Klarinet Archive - Posting 000058.txt from 2006/06

From: "dnleeson" <dnleeson@-----.net>
Subj: [kl] Death of Gyorgy Ligeti
Date: Tue, 13 Jun 2006 10:29:16 -0400

Jun 12, 11:51 AM EDT

'Space Odyssey' composer Ligeti dies

By WILLIAM J. KOLE
Associated Press Writer

VIENNA, Austria (AP) -- Composer Gyorgy Ligeti, who survived the
Holocaust and fled Hungary after the 1956 revolution, then won
acclaim for his opera "Le Grand Macabre" and his work on the
soundtrack for "2001: A Space Odyssey," died Monday. He was 83.

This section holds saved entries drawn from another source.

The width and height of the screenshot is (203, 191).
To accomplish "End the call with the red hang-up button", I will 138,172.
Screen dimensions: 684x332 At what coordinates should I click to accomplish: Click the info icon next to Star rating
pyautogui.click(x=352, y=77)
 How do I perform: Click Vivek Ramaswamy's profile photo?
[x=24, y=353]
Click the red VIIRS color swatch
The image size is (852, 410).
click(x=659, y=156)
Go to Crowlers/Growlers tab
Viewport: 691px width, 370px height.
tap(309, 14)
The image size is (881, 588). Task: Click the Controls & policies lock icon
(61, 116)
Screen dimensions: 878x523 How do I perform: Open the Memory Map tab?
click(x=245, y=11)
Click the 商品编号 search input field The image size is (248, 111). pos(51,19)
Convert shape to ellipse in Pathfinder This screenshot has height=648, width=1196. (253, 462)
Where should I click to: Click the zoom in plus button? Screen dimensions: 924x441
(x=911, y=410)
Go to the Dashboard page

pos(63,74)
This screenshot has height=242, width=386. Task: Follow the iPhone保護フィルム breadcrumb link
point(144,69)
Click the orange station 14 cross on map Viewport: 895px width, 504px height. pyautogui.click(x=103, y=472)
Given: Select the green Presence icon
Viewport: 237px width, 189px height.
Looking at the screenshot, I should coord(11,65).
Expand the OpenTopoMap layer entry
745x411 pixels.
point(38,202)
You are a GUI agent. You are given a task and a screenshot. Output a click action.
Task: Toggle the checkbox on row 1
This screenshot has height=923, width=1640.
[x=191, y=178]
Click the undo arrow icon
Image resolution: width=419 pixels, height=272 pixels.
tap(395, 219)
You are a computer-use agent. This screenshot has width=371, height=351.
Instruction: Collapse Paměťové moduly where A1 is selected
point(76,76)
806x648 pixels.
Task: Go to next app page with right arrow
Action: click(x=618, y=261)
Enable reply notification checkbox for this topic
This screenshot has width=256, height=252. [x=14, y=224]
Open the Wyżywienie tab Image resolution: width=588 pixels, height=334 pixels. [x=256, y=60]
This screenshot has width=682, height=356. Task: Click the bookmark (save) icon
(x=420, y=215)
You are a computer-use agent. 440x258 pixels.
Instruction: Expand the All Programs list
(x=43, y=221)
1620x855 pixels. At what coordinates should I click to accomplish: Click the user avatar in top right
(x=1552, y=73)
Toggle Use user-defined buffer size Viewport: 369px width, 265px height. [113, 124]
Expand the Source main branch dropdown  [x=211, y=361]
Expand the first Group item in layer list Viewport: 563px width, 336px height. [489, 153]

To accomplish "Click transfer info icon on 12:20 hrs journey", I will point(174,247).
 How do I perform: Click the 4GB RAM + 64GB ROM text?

Ligeti, celebrated as one of the world's leading 20th century
musical
pioneers, died in Vienna after a long illness, said Christiane
Krauscheid, a spokeswoman for his publisher, Germany-based Schott
Music. Details were unavailable, but Austrian media said he spent
the
last three years in a wheelchair.

Ligeti (pronounced lig'-ih-tee) was born in 1923 to Hungarian
parents
in the predominantly ethnic Hungarian part of Romania's
Transylvania
region. His father and brother later were murdered by the Nazis.
He
took Austrian citizenship in 1967 after fleeing his ex-communist
homeland.

He began studying music under Ferenc Farkas at the conservatory
in
Cluj, Romania, in 1941, and continued his studies in Budapest.
But in
1943, he was arrested as a Jew and sentenced to forced labor for
the
rest of World War II.

"My life in the Nazi era and under communist rule was full of
risks,
and I believe I still reflect this feeling," he once told the
Austria
Press Agency in an interview.

After the war, Ligeti resumed his studies with Farkas and Sandor
Veress at Budapest's Franz Liszt Academy. After graduation in
1949,
he did research on Romanian folk music and then returned to the
academy as an instructor in harmony, counterpoint and formal
analysis.

Ligeti attracted wide atttention for "Macabre," which he wrote in
1978.

Ligeti's early work was heavily censored by Hungary's repressive
regime, but his arrival in Vienna in 1956 opened up new
possibilities. In the Austrian capital, he met key players in
Western
Europe's avant-garde music movement such as Karlheinz
Stockhausen,
Gottfried Michael Koenig and Herbert Eimert, who invited him to
join
an electronic music studio at West Germany's state radio in
Cologne
in 1957.

He won early critical acclaim for his 1958 electronic composition
"Artikulation" and the orchestral "Apparitions." He gained
notoriety
for a technique he called "micropolyphony," which wove together
musical color and texture in ways that transcended the
traditional
borders of melody, harmony and rhythm.

Ligeti spoke at least six languages, including his native
Hungarian,
German, French, and English, said Stephen Ferguson, who worked as
his
assistant and editor at Schott Music from 1992-96.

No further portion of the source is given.